Rows from a screen grounding dataset
= = = = = = =

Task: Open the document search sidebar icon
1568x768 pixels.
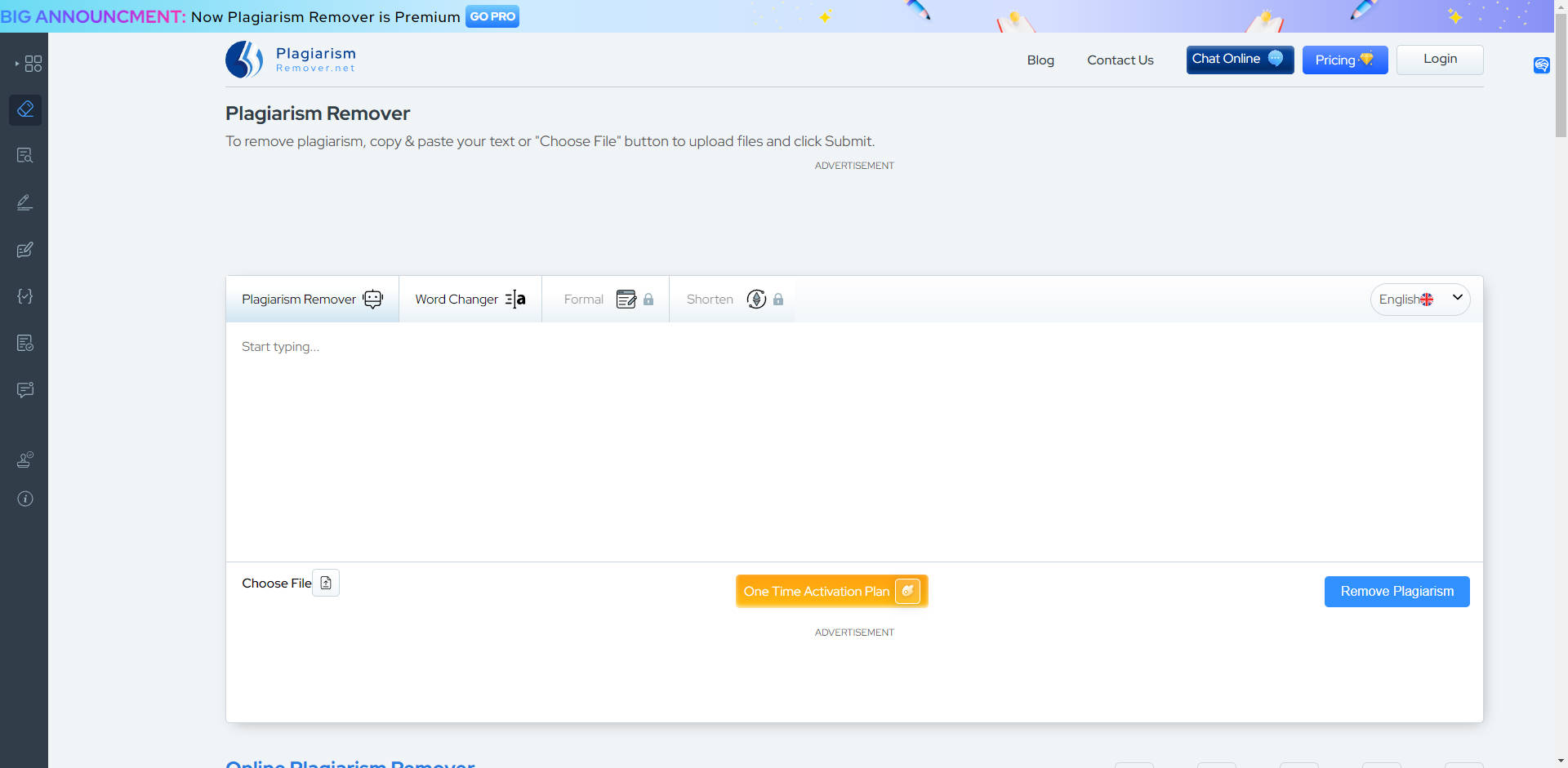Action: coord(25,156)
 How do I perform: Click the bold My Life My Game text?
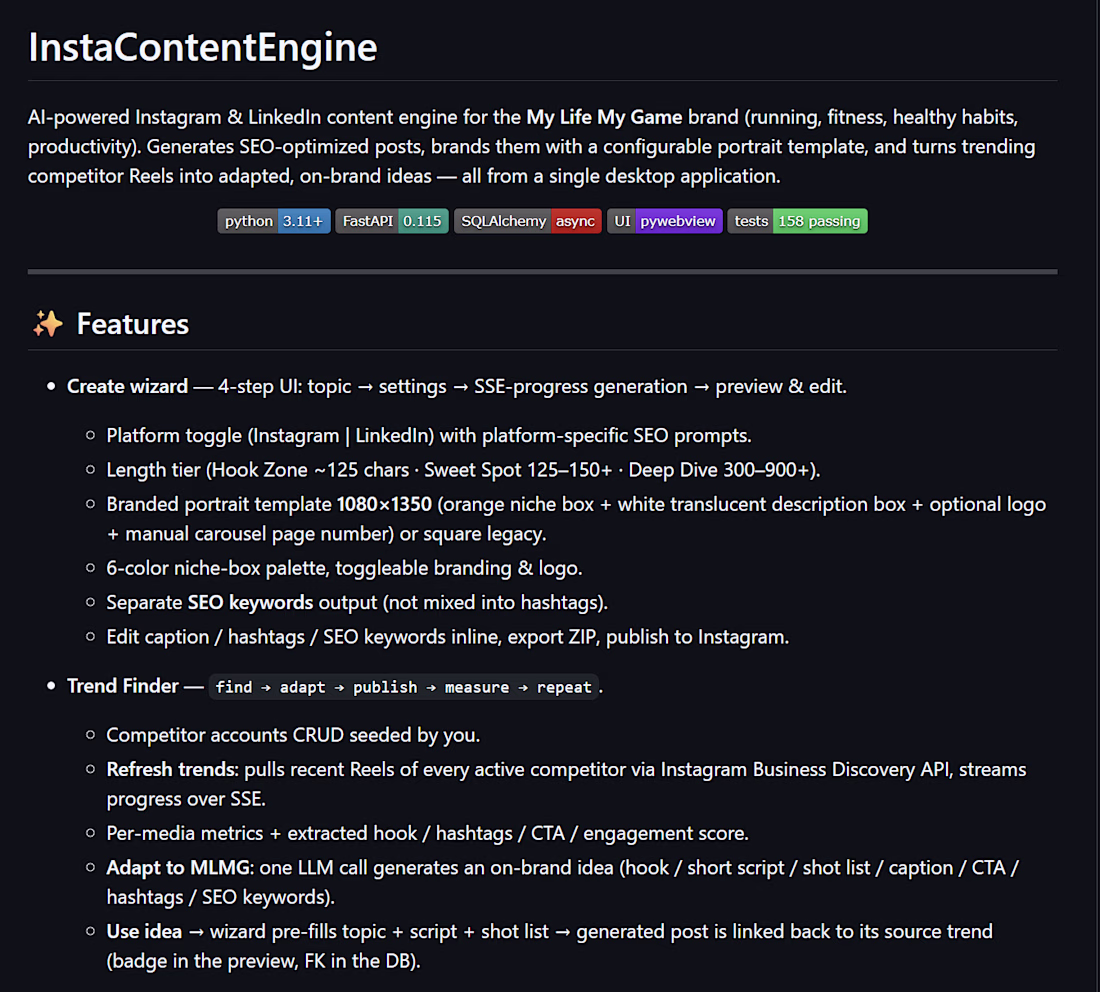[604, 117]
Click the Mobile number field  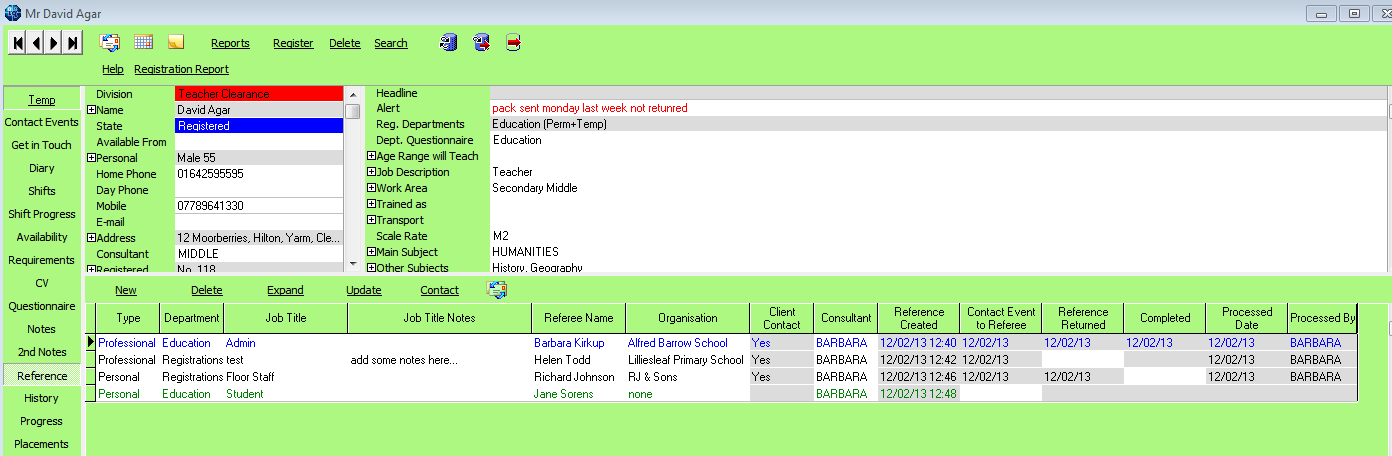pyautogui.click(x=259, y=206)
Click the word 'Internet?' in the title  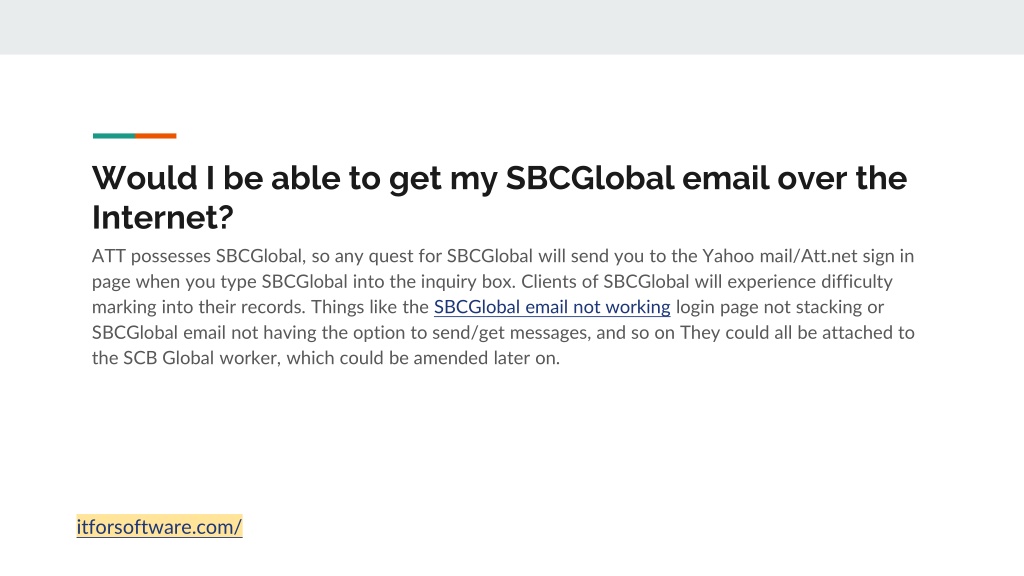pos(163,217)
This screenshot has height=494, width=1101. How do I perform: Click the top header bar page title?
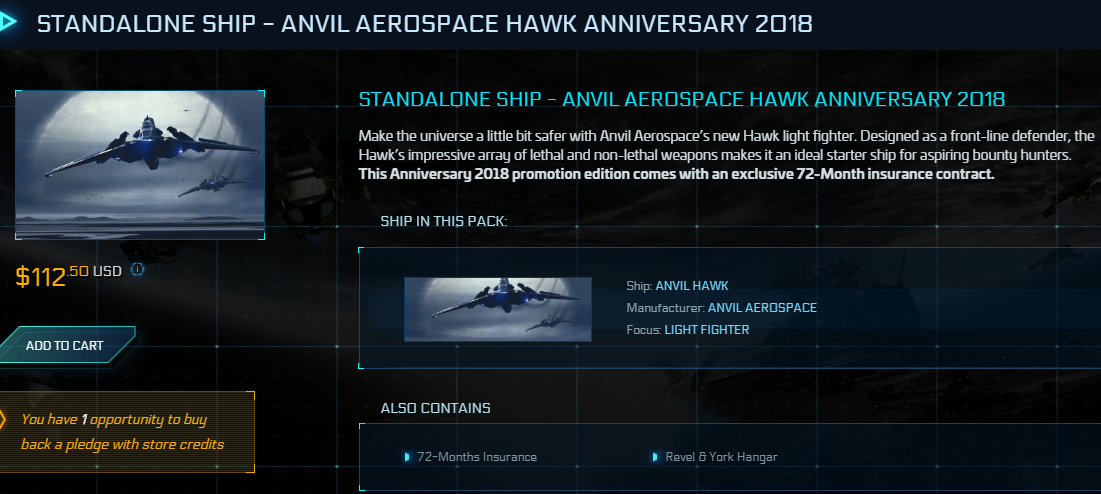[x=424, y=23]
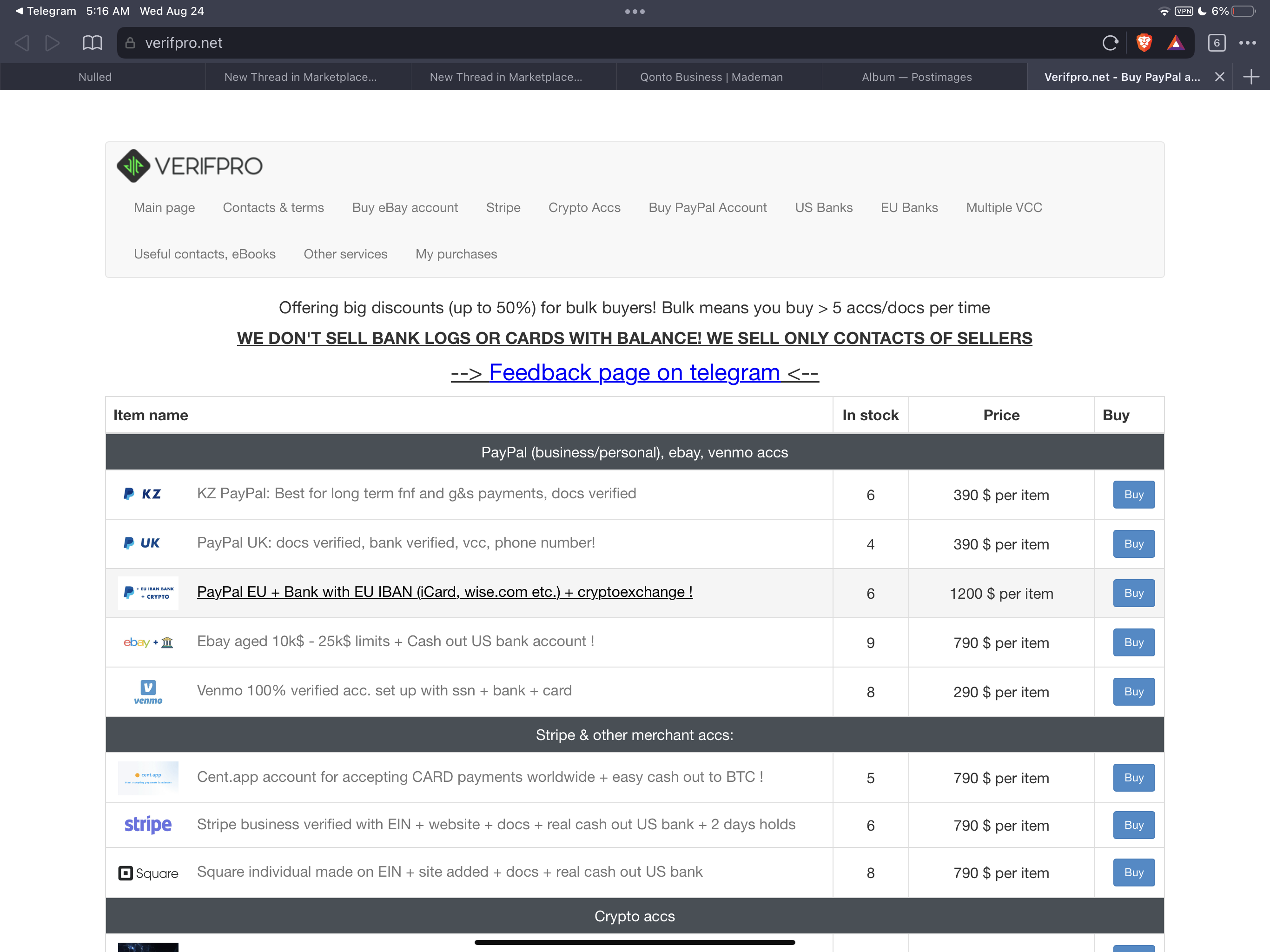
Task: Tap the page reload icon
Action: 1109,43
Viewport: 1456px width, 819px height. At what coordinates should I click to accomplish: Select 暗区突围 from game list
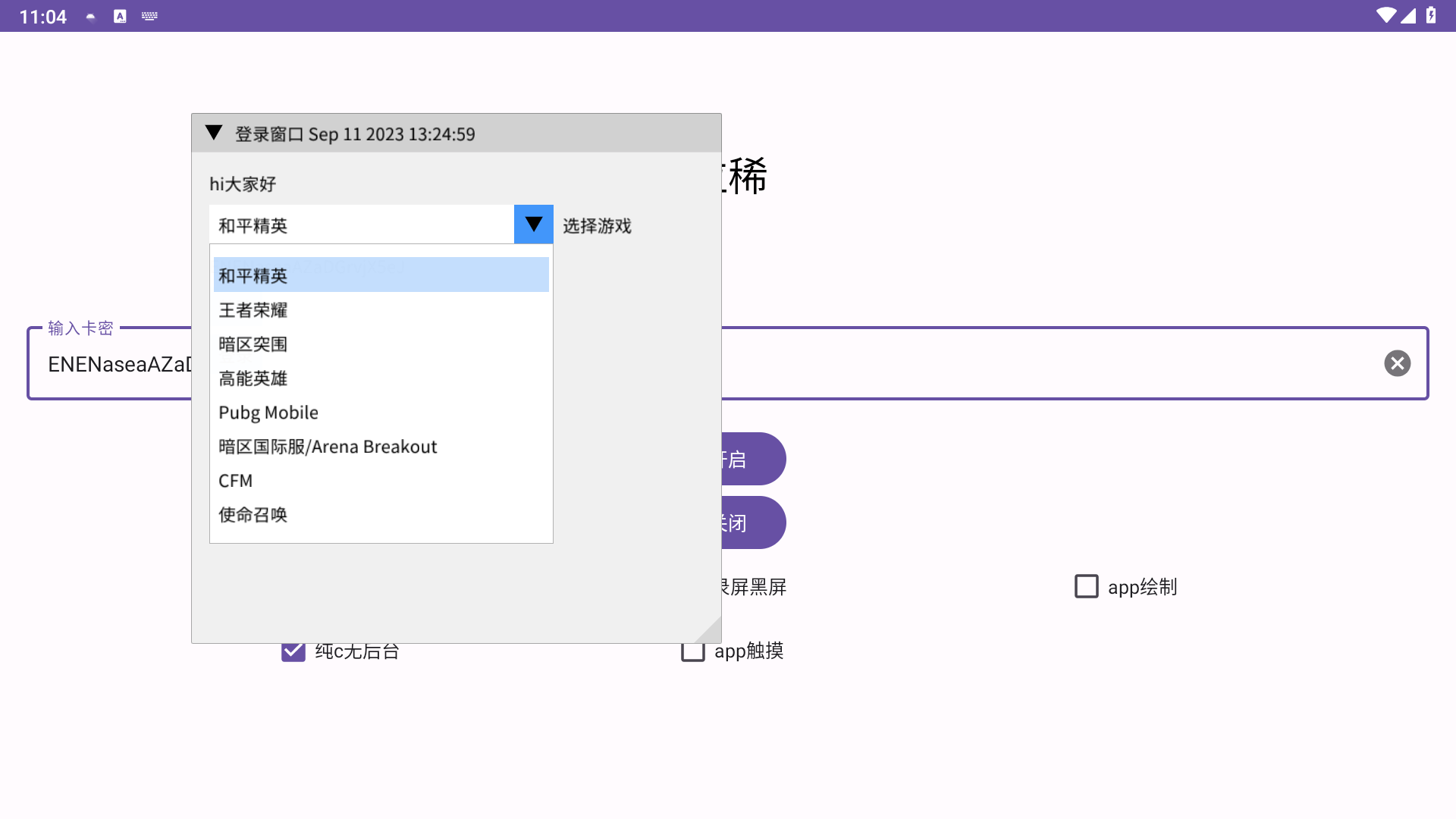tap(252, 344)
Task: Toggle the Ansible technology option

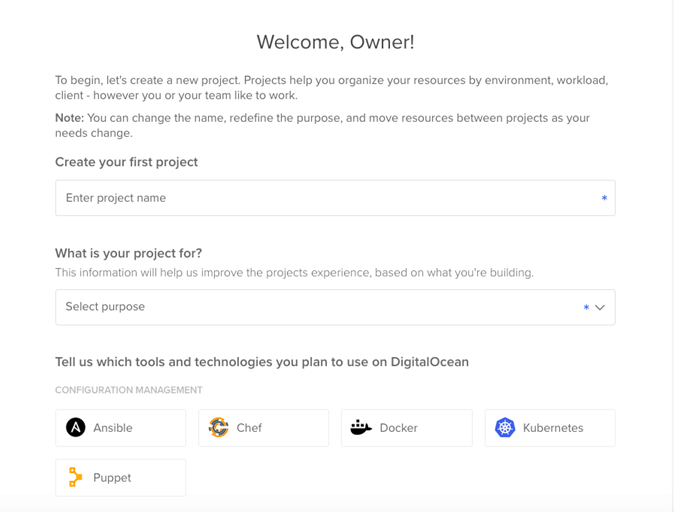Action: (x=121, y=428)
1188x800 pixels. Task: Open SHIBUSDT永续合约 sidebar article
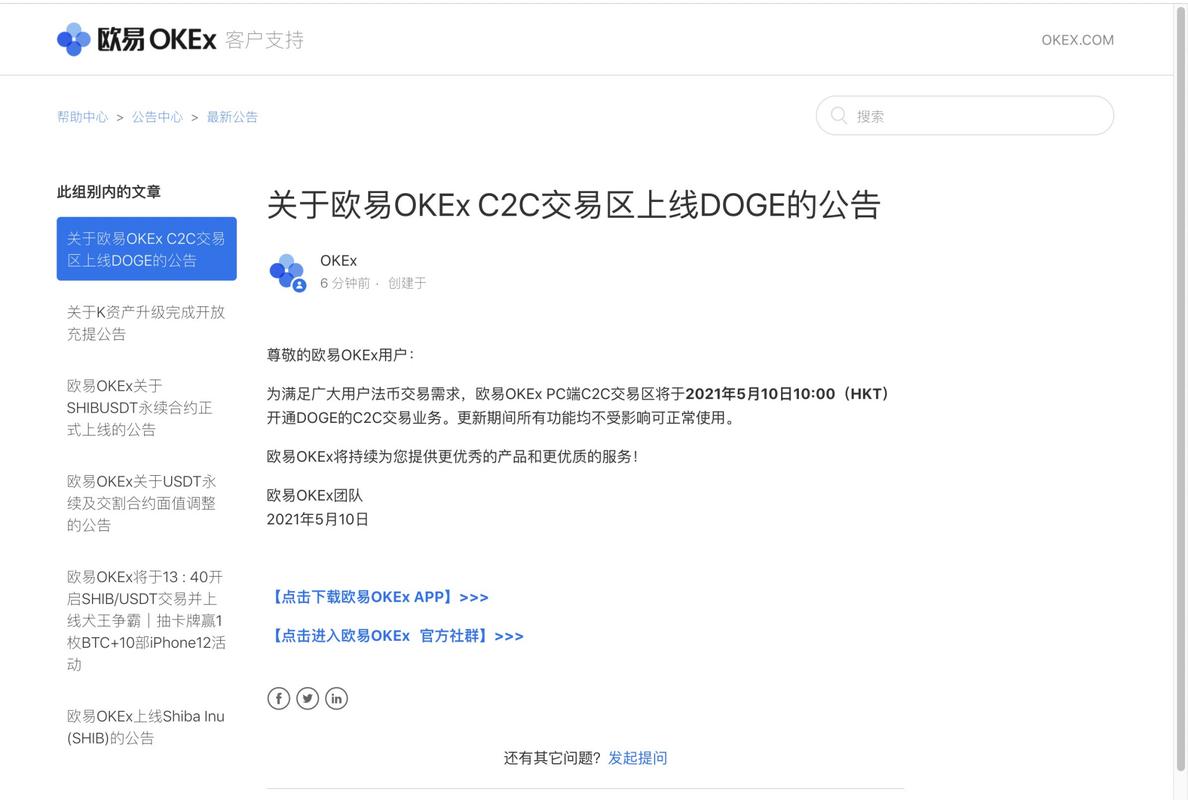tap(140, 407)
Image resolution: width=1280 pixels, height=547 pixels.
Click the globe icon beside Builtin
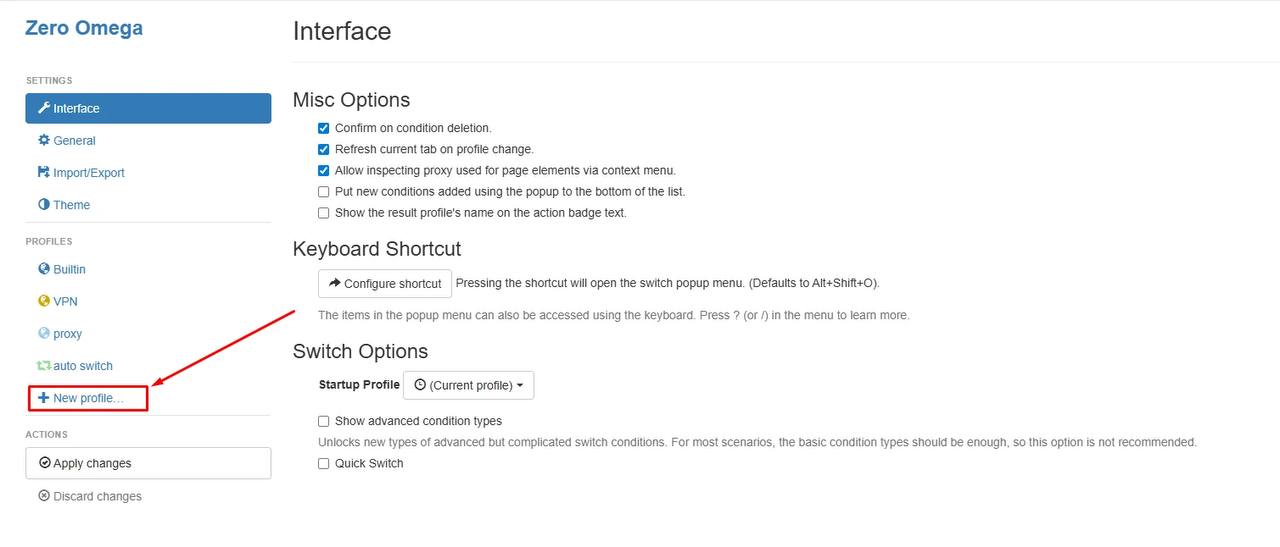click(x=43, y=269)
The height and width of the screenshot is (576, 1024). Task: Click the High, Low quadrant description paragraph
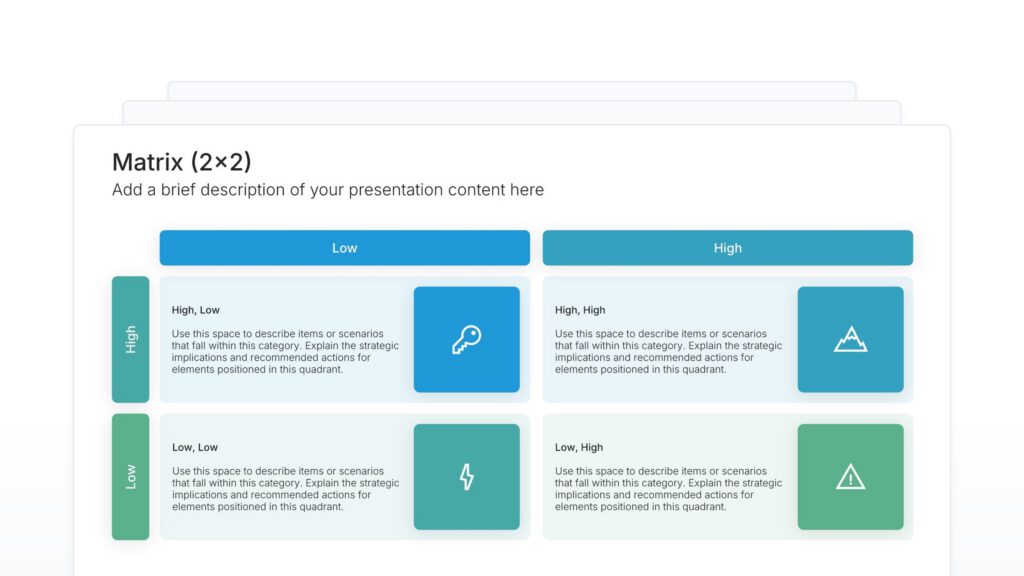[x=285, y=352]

= = = = = = =

- Directions for this task
Rewrite everything from "Viewport: 1456px width, 819px" down to the end of the records with "Task" renamed to "Goal" and nothing else changed, leaving out the pictures.

- Finished task
Viewport: 1456px width, 819px height. At what coordinates should I click to accomplish: Select 暗区突围 from game list
tap(252, 344)
Goal: Toggle the Ansible technology option

Action: (x=121, y=428)
1188x800 pixels. Goal: Open SHIBUSDT永续合约 sidebar article
tap(140, 407)
Image resolution: width=1280 pixels, height=547 pixels.
Click the globe icon beside Builtin
click(x=43, y=269)
The height and width of the screenshot is (576, 1024). Goal: Click the High, Low quadrant description paragraph
[x=285, y=352]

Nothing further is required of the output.